The Progressive Jackpot
Gambling games are games of exceptions to the rule, and Caribbean Stud Poker is no different. You do have an option to get paid off even if the dealer doesn’t qualify, and that’s the progressive jackpot.
The progressive jackpot bet is a third bet available to Caribbean Stud Poker player. This bet usually costs $1 to play, but it gives the player the opportunity to win a progressive jackpot that’s usually over $100,000. If your hand is a flush or better, you can win some or all of the jackpot.
The amounts of these winnings vary from casino to casino, but the table below lists some of the more common payouts on the progressive jackpot bet.
|Royal flush||100% of the jackpot|
|Straight flush||10% of the jackpot|
|Four of a kind||$100 to $500|
|Full house||$75 to $250|
|Flush||$50 to $100|
If more than one player qualifies for the jackpot, usually they’ll split it. But some casinos have a rule that the player closest to the dealer’s left wins the progressive jackpot.
The odds of two players getting a straight flush at the same table on the same hand are astronomical, though–if you’re ever in such a situation, write to me and tell me about it.
Caribbean Stud Poker Rules
Caribbean Stud Poker does have some rules that players should be aware of. One important rule is that you’re not allowed to share information about what’s in your hand with the other players in the game until the showdown.
You can only play one hand per game.
You must keep your cards within view of the dealer at all times.

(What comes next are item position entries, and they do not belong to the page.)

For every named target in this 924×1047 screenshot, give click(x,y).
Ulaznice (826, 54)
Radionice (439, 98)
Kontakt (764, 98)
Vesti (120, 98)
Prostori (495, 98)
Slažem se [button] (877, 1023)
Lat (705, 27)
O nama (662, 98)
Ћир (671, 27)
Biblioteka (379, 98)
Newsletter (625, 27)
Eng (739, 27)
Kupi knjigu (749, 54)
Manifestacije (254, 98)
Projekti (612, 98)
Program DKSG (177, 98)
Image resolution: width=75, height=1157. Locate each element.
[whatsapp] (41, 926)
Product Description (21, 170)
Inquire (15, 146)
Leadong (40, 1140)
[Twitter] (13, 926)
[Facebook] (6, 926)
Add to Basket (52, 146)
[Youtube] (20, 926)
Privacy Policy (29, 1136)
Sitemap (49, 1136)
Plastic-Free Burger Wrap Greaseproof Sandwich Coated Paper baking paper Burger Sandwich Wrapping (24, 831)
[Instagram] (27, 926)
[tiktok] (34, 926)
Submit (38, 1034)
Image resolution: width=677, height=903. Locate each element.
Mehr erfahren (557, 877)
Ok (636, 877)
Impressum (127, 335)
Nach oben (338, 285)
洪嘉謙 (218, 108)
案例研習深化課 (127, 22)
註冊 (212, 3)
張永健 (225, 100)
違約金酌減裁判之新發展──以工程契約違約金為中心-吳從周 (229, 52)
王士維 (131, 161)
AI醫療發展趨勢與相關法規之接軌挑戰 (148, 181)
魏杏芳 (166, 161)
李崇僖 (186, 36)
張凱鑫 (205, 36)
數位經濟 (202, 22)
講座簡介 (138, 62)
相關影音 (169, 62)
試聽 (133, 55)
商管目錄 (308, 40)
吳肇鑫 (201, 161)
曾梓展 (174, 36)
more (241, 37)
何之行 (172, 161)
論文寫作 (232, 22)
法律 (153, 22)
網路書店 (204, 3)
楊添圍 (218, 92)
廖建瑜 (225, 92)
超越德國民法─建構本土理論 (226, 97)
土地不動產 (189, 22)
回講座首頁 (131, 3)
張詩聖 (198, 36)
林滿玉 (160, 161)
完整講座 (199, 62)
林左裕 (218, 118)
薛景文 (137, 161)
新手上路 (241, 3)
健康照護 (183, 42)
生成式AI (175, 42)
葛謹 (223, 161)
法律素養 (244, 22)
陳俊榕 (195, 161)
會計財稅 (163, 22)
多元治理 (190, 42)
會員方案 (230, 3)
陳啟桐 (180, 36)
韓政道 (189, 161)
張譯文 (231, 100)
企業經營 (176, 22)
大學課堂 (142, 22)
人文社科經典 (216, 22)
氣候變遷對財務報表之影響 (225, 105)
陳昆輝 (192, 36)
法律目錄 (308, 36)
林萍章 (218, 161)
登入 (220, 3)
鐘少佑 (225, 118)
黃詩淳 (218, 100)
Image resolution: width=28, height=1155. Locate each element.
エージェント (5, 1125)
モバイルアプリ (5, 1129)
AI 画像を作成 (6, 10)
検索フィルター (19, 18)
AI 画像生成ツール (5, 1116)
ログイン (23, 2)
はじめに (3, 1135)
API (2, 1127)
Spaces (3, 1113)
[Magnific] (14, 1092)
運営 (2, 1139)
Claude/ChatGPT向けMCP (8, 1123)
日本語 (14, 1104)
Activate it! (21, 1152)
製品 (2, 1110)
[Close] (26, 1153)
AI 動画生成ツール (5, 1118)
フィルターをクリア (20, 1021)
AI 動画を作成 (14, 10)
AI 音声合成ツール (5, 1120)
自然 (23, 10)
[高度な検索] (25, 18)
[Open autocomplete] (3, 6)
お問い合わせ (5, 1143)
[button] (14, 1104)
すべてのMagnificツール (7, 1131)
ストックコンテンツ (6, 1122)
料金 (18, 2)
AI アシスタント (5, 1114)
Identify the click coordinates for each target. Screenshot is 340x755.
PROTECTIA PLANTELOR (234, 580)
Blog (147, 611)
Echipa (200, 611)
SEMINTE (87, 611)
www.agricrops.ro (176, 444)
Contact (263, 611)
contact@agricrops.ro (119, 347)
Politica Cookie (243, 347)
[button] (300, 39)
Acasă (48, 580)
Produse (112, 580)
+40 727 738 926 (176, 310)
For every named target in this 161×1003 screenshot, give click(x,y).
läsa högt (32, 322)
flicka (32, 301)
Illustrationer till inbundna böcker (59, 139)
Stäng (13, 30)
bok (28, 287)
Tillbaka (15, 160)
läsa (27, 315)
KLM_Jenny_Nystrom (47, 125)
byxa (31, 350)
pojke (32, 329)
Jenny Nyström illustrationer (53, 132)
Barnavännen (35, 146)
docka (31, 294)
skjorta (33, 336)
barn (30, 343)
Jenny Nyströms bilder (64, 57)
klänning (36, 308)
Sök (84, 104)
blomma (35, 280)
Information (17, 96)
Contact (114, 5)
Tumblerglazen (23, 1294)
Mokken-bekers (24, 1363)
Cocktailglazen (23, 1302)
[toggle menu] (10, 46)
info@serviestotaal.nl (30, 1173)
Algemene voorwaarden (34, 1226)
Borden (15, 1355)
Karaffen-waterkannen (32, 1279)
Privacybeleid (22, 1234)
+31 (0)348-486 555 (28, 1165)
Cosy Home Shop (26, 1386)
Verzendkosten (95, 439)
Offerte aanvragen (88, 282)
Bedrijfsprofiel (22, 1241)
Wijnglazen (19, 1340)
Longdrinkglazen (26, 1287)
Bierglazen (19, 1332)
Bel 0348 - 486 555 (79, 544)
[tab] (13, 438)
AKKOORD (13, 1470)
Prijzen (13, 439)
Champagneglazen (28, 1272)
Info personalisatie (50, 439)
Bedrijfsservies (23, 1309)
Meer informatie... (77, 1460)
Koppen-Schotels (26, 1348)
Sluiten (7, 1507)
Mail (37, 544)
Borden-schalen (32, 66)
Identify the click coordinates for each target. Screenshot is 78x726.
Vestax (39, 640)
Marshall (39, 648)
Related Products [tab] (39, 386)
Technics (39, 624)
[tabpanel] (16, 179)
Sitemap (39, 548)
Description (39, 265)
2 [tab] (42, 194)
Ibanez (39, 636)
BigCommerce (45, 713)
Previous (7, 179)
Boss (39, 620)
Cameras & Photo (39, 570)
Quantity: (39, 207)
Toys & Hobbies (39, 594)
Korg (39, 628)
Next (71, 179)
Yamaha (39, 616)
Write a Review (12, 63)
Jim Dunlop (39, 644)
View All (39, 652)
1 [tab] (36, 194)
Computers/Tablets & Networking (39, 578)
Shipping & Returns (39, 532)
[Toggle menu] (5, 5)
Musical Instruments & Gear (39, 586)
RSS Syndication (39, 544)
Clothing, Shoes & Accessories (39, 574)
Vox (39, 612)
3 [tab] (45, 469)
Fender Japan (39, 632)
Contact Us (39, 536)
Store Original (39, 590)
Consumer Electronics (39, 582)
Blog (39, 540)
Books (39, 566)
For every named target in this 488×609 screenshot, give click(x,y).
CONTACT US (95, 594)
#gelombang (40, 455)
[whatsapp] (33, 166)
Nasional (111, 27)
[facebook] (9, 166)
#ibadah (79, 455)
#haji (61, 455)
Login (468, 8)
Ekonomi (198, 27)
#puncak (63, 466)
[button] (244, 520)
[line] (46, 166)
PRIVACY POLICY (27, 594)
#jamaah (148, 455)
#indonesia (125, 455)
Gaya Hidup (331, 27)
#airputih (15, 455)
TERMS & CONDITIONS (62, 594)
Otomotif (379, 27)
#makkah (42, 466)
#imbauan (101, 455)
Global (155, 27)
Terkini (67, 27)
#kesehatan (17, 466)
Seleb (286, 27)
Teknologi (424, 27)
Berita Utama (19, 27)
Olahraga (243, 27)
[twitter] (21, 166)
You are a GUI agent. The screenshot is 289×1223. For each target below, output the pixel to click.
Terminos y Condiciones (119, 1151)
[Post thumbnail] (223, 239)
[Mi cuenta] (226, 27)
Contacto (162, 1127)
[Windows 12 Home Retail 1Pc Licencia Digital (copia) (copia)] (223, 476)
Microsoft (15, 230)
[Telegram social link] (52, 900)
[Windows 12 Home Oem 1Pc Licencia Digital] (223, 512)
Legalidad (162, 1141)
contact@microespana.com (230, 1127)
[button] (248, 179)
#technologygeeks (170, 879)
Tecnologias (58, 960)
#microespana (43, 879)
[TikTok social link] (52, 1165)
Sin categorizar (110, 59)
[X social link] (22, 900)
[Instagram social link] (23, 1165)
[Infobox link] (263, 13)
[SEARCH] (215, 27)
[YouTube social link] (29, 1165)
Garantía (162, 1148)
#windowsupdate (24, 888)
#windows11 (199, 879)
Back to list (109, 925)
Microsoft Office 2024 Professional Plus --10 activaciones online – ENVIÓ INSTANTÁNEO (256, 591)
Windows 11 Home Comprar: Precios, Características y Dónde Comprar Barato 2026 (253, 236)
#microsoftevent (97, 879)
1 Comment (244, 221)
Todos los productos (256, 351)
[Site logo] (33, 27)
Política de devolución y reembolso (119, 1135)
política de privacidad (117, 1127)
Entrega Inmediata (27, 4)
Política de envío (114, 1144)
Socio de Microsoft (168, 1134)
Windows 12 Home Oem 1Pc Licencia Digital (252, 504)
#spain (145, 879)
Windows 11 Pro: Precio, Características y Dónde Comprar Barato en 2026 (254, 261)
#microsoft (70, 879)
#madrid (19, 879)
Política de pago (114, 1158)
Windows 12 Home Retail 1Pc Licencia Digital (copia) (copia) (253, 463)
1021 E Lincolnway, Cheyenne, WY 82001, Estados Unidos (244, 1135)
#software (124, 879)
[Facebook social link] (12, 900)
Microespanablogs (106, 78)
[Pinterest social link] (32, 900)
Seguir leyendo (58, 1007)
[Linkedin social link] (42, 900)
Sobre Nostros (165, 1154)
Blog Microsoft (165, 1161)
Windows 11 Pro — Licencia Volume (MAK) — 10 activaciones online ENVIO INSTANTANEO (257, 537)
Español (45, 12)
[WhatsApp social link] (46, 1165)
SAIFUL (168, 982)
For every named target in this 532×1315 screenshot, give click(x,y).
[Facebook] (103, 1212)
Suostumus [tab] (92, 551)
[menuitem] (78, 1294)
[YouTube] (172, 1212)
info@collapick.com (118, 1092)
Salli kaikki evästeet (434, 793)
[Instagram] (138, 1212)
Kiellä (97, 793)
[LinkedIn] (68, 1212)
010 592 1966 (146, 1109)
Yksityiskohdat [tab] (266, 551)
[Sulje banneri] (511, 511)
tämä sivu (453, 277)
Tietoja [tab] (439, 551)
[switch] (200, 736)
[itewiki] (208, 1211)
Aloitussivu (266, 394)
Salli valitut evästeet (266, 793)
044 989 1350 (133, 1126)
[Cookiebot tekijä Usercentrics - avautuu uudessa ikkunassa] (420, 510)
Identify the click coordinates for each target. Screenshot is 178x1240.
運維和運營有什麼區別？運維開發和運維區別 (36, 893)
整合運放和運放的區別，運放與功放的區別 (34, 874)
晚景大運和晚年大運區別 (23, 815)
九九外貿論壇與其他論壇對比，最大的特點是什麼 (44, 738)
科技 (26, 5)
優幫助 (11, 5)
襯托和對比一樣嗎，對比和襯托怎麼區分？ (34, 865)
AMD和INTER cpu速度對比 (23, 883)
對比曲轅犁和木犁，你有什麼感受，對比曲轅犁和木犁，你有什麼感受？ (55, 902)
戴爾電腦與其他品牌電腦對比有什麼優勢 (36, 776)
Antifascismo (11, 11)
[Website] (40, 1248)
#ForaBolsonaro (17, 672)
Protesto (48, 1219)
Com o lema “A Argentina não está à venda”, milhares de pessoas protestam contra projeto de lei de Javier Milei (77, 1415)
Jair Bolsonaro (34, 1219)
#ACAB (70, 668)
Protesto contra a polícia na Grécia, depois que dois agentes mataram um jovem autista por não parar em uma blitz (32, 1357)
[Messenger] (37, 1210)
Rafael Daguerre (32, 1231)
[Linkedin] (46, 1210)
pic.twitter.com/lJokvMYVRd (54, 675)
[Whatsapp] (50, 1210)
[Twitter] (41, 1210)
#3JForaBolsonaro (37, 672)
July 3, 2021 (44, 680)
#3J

You can only touch your cards once. After you’ve examined them and made your decision, don’t touch them again.
The House Edge in Caribbean Stud Poker
The house edge in Caribbean Stud Poker will vary according to the payout schedule for the progressive jackpot, but it’s usually around 5%, making it comparable to roulette, mathematically.
The house edge comes from the betting structure. 44% of the time, the dealer won’t qualify, so you’ll only win your ante.
The other 56% of the time, the dealer will qualify, and you’ll have about a 50/50 chance of beating the dealer. But in order to stay in the game and try to beat the dealer, you have to triple the amount of money you’re wagering. (Remember–the bet is always twice the size of the ante, and you have to place the bet in order to stay in the hand.)
Caribbean Stud Poker Strategy
You should always make the bet if you have a pair or better.
You should also make the bet if you have an Ace King and at least one of your other cards matches the dealer’s upcard.
You should also make the bet if you have Ace King Queen or Ace King Jack and ANY of your cards matches the dealer’s upcard.
If you hold Ace King Queen and two other cards, make the bet if the higher of those two other cards is higher than the dealer’s upcard.
If you play with this strategy, and if you avoid the progressive side bet, you’ll be giving the house an edge of 5.22%.
If that strategy seems too complicated, you can follow a much simpler strategy and only give up 0.1% on the game.
The simple strategy? Bet if you have AKJ83 or better; otherwise fold.
The simple strategy for Caribbean Stud Poker gives the house an edge of 5.32% instead of 5.22%.
Progressive Jackpot Strategy for Caribbean Stud Poker
If the progressive jackpot is over $352,150, the you have a mathematical edge over the casino when you make the optional $1 side bet. You’re still unlikely to win, but any time you can get an edge over a casino, it’s worth making the bet if you can afford it.
If the progressive jackpot is under that amount, don’t make the side bet, because the house has the edge.
Caribbean Stud Poker is a lot of fun, and usually the other people playing at the table with you are social and some of them are even inebriated. It’s a game worth playing if you like slow, social card games where you don’t have to compete with the other players at the table.
I’m indebted to American Mensa Guide to Casino Gambling: Winning Ways by Andrew Brisman for most of the information presented on this page.